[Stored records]
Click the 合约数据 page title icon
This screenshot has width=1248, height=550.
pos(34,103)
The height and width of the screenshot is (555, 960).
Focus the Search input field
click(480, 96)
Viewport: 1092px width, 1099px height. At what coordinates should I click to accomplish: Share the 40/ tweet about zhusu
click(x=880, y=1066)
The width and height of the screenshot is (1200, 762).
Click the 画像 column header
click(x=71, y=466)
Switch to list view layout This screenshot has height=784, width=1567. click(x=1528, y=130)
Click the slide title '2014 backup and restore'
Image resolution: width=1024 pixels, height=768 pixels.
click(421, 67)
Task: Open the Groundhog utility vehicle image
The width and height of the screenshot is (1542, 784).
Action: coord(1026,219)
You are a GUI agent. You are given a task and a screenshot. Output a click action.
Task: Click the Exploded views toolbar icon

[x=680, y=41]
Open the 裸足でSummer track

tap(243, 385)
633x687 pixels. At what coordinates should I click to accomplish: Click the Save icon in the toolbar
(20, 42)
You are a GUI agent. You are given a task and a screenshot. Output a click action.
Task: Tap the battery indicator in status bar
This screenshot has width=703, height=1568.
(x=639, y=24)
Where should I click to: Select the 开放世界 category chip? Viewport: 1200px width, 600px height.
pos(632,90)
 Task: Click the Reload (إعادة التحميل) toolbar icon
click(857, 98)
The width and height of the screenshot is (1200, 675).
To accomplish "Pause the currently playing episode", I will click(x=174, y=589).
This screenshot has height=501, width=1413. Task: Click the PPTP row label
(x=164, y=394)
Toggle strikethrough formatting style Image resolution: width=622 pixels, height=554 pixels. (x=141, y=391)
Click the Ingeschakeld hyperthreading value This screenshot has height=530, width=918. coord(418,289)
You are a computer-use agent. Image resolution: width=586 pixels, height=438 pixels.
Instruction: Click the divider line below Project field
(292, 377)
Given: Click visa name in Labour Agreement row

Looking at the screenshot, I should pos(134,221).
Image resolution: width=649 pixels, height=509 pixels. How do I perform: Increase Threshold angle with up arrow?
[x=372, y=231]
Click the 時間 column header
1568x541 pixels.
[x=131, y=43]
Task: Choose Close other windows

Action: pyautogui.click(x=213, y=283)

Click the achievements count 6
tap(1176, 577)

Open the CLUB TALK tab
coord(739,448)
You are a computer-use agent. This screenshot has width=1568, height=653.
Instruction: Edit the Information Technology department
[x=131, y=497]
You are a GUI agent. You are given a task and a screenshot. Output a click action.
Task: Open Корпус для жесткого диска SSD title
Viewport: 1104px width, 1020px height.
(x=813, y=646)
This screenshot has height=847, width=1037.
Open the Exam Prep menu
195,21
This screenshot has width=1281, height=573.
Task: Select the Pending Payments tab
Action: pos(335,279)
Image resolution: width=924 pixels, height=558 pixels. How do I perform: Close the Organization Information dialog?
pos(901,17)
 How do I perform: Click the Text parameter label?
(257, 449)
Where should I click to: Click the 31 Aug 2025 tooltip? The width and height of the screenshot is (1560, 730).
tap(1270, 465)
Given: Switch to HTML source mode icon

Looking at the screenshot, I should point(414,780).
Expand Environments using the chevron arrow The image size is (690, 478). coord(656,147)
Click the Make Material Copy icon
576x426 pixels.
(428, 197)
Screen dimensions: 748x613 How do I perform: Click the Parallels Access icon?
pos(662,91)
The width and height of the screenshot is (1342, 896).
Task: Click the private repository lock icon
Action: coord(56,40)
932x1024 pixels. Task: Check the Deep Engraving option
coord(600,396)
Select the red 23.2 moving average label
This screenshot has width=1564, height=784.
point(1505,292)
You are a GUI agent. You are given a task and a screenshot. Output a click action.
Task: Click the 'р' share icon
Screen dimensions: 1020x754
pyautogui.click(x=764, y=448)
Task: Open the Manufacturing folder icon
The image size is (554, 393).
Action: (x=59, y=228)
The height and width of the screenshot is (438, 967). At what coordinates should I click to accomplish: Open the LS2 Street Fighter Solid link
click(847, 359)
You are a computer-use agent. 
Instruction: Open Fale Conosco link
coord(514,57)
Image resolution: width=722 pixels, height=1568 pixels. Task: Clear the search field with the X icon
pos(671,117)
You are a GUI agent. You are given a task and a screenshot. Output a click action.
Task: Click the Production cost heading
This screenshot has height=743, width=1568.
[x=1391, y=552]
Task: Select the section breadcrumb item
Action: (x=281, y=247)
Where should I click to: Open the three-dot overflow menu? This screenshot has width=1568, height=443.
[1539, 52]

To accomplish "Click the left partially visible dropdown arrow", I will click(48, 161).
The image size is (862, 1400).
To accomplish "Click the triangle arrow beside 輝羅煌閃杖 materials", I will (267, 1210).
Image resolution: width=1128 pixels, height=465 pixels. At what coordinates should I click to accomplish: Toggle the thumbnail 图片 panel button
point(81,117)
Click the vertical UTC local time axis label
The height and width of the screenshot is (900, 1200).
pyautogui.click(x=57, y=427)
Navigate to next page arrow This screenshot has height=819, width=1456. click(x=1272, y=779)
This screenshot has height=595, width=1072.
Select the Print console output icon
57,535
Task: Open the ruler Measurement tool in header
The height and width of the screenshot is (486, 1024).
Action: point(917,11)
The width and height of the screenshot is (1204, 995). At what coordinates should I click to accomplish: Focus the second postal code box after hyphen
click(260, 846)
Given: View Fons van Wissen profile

● PROBLEM DETAILS
Go back to the data above and please quote exactly, and only, the lines from the line with "The height and width of the screenshot is (438, 967)." through its last line.

● RESULT FOR THIS EXERCISE
The height and width of the screenshot is (438, 967). At what coordinates should I click to accomplish: Open the LS2 Street Fighter Solid link
click(847, 359)
You are a computer-use agent. 
Instruction: Open Fale Conosco link
coord(514,57)
Image resolution: width=722 pixels, height=1568 pixels. Task: Clear the search field with the X icon
pos(671,117)
You are a GUI agent. You are given a task and a screenshot. Output a click action.
Task: Click the Production cost heading
This screenshot has height=743, width=1568.
[x=1391, y=552]
Task: Select the section breadcrumb item
Action: (x=281, y=247)
Where should I click to: Open the three-dot overflow menu? This screenshot has width=1568, height=443.
[1539, 52]

To accomplish "Click the left partially visible dropdown arrow", I will click(48, 161).
The image size is (862, 1400).
To accomplish "Click the triangle arrow beside 輝羅煌閃杖 materials", I will (267, 1210).
Image resolution: width=1128 pixels, height=465 pixels. At what coordinates should I click to accomplish: Toggle the thumbnail 图片 panel button
point(81,117)
Click the vertical UTC local time axis label
The height and width of the screenshot is (900, 1200).
pyautogui.click(x=57, y=427)
Navigate to next page arrow This screenshot has height=819, width=1456. click(x=1272, y=779)
This screenshot has height=595, width=1072.
Select the Print console output icon
57,535
Task: Open the ruler Measurement tool in header
The height and width of the screenshot is (486, 1024).
Action: point(917,11)
The width and height of the screenshot is (1204, 995). At what coordinates should I click to accomplish: Focus the second postal code box after hyphen
click(260, 846)
Given: View Fons van Wissen profile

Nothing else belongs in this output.